At Airbnb, dashboard analytics plays a crucial role in real-time tracking and monitoring of various aspects of business and systems. As a result, the timeliness of these dashboards is critical to the daily operation of Airbnb. And, Druid serves as the best platform for ingestion, streaming and handling of large volumes of data while ensuring there are no latencies.
Handling dashboard analytics in real time comes with following challenges:
- Latency at data aggregation in the warehouse.
- A large volume of data
- Integration between systems. For example, Airbnb stores their datasets in Hadoop and use Kafka and Spark to process data streams.
So, Druid helps Airbnb in tackling these challenges and keeping the services afloat even during unwanted shutdowns.
A Brief Look At Druid’s Architecture
At Airbnb, two Druid clusters are running in production. Two separate clusters allow dedicated support for different uses, even though a single Druid cluster can handle more data sources than what we need.

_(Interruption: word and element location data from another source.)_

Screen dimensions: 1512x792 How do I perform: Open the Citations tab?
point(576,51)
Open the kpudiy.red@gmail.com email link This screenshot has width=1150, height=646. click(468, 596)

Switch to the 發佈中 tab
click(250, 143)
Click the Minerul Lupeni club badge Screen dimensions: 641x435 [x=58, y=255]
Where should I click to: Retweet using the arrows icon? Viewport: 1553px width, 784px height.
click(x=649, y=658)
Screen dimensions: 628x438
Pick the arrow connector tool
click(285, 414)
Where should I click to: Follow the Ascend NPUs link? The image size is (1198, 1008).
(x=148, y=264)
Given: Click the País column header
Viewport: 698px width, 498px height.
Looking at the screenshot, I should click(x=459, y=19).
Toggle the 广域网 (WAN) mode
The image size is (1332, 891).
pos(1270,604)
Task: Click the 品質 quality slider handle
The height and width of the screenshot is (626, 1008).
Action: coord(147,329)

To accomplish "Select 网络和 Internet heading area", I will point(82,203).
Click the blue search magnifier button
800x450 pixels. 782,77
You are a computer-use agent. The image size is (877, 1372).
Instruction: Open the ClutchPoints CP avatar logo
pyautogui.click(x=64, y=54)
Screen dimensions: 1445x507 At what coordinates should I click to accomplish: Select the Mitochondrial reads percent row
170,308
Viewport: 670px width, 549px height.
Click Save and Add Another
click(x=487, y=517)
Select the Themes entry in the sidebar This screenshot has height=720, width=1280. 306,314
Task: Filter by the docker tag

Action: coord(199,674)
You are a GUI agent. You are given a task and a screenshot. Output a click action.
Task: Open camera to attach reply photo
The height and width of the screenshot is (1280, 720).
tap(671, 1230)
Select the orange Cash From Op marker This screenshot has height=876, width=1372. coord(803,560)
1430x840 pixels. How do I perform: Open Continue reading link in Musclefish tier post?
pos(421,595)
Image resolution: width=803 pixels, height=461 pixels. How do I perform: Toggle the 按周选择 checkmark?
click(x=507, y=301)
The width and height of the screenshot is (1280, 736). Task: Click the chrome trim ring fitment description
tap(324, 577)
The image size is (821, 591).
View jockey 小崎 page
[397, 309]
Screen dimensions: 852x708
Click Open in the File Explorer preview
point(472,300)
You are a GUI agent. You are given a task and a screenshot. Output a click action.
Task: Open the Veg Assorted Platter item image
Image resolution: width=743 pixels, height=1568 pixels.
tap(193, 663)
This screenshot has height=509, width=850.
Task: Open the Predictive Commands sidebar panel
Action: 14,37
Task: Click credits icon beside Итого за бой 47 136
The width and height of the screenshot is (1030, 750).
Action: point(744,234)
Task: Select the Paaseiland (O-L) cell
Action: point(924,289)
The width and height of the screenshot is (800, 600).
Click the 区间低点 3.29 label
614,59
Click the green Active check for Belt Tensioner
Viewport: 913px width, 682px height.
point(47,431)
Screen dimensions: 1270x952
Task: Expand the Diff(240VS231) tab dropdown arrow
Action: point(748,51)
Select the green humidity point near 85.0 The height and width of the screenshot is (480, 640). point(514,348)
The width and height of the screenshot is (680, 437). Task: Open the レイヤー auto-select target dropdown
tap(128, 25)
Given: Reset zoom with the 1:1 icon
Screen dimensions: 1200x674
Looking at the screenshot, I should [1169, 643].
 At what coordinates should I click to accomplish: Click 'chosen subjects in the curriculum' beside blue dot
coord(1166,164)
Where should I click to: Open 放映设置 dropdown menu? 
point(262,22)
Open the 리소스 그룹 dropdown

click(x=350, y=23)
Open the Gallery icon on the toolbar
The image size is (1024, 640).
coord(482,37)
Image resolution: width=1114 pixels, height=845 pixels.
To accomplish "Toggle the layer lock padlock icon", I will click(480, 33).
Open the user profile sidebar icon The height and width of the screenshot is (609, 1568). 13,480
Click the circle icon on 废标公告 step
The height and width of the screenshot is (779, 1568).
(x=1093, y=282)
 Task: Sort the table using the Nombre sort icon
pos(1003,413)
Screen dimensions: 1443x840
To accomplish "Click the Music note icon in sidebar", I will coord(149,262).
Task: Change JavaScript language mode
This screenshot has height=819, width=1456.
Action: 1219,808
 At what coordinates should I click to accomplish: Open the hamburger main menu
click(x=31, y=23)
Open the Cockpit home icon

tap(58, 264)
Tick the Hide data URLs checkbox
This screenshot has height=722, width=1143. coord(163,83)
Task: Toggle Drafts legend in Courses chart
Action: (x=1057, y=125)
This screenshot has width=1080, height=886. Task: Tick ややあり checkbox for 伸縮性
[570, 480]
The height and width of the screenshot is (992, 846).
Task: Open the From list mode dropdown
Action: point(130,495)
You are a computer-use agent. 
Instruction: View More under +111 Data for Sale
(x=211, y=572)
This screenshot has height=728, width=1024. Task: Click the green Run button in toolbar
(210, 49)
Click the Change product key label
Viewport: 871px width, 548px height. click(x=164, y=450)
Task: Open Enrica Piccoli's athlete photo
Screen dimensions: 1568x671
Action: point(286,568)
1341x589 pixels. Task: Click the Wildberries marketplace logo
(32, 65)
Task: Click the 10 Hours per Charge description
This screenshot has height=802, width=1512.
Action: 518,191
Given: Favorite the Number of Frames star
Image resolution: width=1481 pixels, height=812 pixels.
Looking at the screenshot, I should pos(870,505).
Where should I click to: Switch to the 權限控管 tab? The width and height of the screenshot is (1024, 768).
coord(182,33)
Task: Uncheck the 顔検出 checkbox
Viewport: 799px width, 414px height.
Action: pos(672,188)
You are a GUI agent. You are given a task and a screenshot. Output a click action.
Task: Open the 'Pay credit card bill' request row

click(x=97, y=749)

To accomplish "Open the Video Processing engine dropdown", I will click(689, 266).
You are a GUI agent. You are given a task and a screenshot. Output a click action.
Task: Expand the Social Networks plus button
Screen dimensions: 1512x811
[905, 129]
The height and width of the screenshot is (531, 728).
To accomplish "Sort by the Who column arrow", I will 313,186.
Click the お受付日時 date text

In total, we have 4 Brokers, 2 Overlords, 2 Coordinators, 8 Middle Managers, and 40 Historical nodes. In addition, our clusters are supported by one MySQL server and one ZooKeeper cluster with 5 nodes. Druid clusters are relatively small and low cost compared to other service clusters like HDFS and Presto.
For dashboards using systems like Hive and Presto at query time, data aggregation takes a long time. The storage format makes it difficult for repeated slicing of the data.
The dashboards built on top of Druid can be noticeably faster than those built on others systems. Compared to Hive and Presto, Druid can be an order of magnitude faster.
With high inflows of data, any breakdown will take a toll on the systems. To make the systems breakdown-ready, Druid architecture is well separated out into different components for ingestion, serving, and overall coordination.
For batch analytics, Druid’s API allows easy access of data from Hadoop. Druid’s streaming client API, Tranquility, helps in the integration of streaming engines such as Samza with any other streaming engine. Whereas, real-time analytics is implemented through Spark.
Apache Superset, an open source data viz of Airbnb serves as the interface for users to visualize the results of their analytics queries.
Querying With Druid
Druid allows individual teams and data scientists to easily define how the data their application or service produces should be aggregated and exposed as a Druid data source.
Every data segment needs to be ingested from MapReduce jobs first before it is available for queries. Druid queries are much faster than other systems is that there is a cost imposed on ingestion. This works great in a write-once-read-multiple-times model, and the framework only needs to ingest new data on a daily basis.
One of the issues we deal with is the growth in the number of segment files that are produced every day that need to be loaded into the cluster. Segment files are the basic storage unit of Druid data, that contains the pre-aggregated data ready for serving.
Some data needs recomputation, resulting in a large number of segment files that need to be loaded at once onto the cluster. Ingested segments are loaded by coordinators sequentially in a single thread, centrally. As segments pile up, the delay will be longer as the coordinator will have a hard time keeping up with the pace.
The input volume of data to produce a larger segment is so high that the Hadoop job would run for too long crunching that data, and many times would fail due to various reasons.
One possible solution that Airbnb plans on working on is the compacting of segments right after ingestion and before they are handed off to the coordinator, and increase the segment size while keeping the ingestion stable.
That said, Druid is robust and resilient to failures. Most failures are transparent and unnoticeable to users. Even if a role that is a single point of failure (like Coordinator, Overlord, or even ZooKeeper) fails, Druid cluster is still able to provide query service to the users.